The Synchrony and Diachrony of New Western Iranian Nominal Morphosyntax
Author | : Shuan Osman Karim |
Publisher | : |
Total Pages | : 336 |
Release | : 2021 |
Genre | : Historical linguistics |
ISBN | : |
There is rich diversity in New Iranian nominal systems reflecting retentions from a common Old Iranian ancestor and many significant innovations. My primary aim is to engage in a discussion of the typological richness of inflection among these languages as comprehensively as possible. This work represents a combination of synchronic and diachronic linguistics, where a thorough theoretically anchored synchronic analysis feeds my otherwise diachronic study.
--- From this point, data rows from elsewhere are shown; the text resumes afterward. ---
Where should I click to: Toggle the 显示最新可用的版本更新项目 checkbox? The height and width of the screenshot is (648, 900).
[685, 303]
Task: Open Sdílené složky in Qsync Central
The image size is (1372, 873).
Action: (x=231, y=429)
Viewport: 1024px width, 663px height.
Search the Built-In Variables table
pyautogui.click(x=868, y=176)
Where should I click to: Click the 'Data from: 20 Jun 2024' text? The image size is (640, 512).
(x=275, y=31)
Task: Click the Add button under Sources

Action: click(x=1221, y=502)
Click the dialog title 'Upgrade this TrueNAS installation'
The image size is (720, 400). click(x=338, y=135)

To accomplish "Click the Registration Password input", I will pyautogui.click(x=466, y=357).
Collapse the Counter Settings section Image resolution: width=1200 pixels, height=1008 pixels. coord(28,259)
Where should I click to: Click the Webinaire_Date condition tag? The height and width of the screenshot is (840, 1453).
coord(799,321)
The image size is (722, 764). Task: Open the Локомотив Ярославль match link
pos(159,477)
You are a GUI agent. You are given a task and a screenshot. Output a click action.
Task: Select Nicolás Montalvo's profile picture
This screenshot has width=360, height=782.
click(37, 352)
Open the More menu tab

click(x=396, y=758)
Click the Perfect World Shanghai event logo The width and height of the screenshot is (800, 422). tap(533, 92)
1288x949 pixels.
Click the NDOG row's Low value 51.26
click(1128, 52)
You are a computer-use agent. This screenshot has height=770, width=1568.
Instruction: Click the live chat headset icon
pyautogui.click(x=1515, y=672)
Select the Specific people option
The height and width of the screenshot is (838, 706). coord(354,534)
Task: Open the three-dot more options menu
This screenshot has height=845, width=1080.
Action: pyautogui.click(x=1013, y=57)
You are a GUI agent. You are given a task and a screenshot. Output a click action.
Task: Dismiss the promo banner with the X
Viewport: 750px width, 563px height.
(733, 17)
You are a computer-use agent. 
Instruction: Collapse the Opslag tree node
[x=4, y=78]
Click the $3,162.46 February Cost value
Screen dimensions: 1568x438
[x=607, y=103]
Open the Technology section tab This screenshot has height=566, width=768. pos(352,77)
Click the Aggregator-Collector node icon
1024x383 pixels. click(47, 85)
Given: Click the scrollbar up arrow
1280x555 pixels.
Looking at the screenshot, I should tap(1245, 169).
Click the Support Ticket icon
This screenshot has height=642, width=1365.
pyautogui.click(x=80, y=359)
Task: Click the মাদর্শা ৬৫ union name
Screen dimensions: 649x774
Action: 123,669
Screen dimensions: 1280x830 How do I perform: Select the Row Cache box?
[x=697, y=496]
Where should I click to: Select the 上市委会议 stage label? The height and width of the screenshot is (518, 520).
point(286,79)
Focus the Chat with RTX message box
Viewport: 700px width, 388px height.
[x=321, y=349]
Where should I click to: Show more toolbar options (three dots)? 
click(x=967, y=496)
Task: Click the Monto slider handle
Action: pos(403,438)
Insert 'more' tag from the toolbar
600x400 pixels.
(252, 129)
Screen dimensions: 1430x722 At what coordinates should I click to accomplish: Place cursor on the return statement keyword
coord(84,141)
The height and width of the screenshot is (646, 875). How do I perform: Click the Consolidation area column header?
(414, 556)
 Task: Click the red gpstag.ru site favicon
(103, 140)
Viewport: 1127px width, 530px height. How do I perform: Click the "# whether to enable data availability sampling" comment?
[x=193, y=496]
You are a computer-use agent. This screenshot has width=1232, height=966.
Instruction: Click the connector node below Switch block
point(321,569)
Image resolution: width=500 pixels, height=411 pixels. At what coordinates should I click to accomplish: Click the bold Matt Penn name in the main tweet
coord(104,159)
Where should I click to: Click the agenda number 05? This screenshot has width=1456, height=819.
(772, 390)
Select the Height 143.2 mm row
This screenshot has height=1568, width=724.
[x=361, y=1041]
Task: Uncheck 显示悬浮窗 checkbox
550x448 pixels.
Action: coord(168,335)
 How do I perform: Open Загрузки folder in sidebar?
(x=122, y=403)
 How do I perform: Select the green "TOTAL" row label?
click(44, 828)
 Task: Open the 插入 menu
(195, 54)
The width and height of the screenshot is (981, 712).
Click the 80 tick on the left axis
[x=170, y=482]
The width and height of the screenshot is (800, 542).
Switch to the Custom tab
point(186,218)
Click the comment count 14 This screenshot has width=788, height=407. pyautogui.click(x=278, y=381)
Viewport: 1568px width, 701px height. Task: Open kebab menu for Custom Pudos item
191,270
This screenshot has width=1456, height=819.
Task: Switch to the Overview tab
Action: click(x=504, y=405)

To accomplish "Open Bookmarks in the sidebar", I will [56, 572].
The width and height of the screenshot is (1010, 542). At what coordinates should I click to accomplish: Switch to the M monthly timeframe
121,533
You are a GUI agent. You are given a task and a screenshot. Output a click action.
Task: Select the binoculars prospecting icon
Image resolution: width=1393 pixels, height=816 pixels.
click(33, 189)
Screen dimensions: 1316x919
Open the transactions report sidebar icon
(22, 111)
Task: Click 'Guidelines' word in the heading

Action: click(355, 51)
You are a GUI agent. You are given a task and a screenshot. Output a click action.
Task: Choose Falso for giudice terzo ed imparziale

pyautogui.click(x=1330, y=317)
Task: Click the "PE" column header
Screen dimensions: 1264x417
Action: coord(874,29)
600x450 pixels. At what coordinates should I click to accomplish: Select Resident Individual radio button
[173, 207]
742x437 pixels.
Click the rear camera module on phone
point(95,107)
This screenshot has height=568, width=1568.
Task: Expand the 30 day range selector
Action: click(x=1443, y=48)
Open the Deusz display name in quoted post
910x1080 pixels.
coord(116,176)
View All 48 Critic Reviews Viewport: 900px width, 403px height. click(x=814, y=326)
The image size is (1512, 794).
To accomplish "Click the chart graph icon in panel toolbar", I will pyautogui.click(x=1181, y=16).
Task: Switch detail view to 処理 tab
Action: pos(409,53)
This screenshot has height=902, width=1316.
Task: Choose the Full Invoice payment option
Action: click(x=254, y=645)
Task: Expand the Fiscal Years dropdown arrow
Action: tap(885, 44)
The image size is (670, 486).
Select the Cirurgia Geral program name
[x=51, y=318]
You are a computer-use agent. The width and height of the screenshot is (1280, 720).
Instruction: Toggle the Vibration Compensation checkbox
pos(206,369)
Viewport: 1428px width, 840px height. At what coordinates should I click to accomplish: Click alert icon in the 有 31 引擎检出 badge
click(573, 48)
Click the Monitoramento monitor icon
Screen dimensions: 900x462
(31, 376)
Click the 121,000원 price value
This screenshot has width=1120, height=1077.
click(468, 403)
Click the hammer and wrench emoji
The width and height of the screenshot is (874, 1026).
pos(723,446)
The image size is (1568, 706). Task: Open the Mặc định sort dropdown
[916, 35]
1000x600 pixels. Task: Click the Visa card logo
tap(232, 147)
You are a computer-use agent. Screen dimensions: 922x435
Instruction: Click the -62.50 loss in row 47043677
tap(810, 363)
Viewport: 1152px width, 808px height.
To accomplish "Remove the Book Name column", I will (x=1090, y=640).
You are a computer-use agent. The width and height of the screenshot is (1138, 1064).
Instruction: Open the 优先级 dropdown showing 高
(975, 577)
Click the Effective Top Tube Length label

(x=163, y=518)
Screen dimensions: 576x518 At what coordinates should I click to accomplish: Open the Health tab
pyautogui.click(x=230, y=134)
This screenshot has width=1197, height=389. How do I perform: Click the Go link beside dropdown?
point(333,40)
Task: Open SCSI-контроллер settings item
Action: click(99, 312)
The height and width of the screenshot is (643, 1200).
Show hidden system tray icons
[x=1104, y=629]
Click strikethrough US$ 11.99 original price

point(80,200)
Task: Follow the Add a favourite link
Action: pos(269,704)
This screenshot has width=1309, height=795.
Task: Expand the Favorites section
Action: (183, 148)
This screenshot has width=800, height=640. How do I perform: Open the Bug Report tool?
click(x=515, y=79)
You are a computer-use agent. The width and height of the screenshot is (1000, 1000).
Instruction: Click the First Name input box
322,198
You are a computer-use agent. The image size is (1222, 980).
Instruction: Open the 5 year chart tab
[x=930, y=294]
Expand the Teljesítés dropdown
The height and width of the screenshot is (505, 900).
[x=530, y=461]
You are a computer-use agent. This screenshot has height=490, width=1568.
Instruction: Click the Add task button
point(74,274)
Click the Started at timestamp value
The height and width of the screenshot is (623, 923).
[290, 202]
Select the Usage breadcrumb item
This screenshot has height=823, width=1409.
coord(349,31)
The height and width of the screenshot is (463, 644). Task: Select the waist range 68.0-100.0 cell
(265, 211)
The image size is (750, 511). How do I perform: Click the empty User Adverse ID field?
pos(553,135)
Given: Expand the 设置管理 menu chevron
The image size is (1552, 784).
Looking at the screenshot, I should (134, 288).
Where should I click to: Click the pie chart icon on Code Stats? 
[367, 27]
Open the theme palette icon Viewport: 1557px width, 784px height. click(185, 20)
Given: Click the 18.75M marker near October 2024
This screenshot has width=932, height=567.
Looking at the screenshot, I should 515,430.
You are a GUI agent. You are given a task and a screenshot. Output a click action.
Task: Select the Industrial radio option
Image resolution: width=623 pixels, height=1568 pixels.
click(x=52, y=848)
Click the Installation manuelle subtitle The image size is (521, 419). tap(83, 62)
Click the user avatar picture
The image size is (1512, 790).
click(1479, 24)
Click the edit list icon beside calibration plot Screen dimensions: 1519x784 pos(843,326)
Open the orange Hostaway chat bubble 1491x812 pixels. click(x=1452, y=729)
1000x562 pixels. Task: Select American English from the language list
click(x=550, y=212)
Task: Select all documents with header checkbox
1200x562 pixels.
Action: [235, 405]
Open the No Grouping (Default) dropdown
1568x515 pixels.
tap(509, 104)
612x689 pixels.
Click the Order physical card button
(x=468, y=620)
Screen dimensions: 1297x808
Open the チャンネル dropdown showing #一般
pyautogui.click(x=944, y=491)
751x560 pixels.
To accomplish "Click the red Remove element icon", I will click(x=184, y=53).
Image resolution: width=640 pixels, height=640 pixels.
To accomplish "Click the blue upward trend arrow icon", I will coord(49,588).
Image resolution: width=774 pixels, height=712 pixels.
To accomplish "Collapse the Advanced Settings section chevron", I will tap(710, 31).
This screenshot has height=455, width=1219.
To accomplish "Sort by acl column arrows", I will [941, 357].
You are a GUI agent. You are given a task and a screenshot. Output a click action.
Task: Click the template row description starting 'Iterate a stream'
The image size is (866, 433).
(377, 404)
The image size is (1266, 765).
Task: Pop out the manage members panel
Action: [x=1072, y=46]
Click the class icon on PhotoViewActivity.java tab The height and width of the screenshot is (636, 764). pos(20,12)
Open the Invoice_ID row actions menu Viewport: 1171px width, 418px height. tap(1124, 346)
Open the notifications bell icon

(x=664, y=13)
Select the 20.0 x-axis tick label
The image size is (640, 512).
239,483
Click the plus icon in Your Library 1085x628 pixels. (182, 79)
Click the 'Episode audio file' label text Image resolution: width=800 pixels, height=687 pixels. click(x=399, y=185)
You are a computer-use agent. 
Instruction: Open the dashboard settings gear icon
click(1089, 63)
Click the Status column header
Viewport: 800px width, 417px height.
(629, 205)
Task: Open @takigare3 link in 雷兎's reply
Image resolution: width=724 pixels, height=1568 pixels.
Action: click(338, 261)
I have divided the work into distinct sections that represent issues concerning the nominal morphology of the Iranian languages, focusing on those spoken in the Kurdish zone. These sections, taken together, demonstrate the breadth of issues concerning New Iranian nominal morphology. I begin with a typological overview of nominal systems in New Iranian languages focusing on the interaction of case, number, gender, and attribution marking. At the intersection of these features exist several patterns that establish the issues addressed in subsequent sections. Perhaps the most well-studied phenomenon in Iranian nominal morphology is the ezafe (attribution marker). Here, I break from previous work on the ezafe phenomenon by describing the syntactic combinatorics of the various attribution/possession strategies in New Iranian languages in a categorial framework (HTLCG). This analysis unifies two facts of Iranian languages: (1) adjectives are both attributive and substantive, and (2) nouns are the marked entity in attributive constructions. I use the principles established in my discussion of the ezafe to unify the analysis of the Iranian noun-phrase syntax and nominal morphology based on foundational assumptions of inferential–realizational morphology and Categorial Grammar. Additionally, I propose several novel solutions to issues in Iranian historical morphology.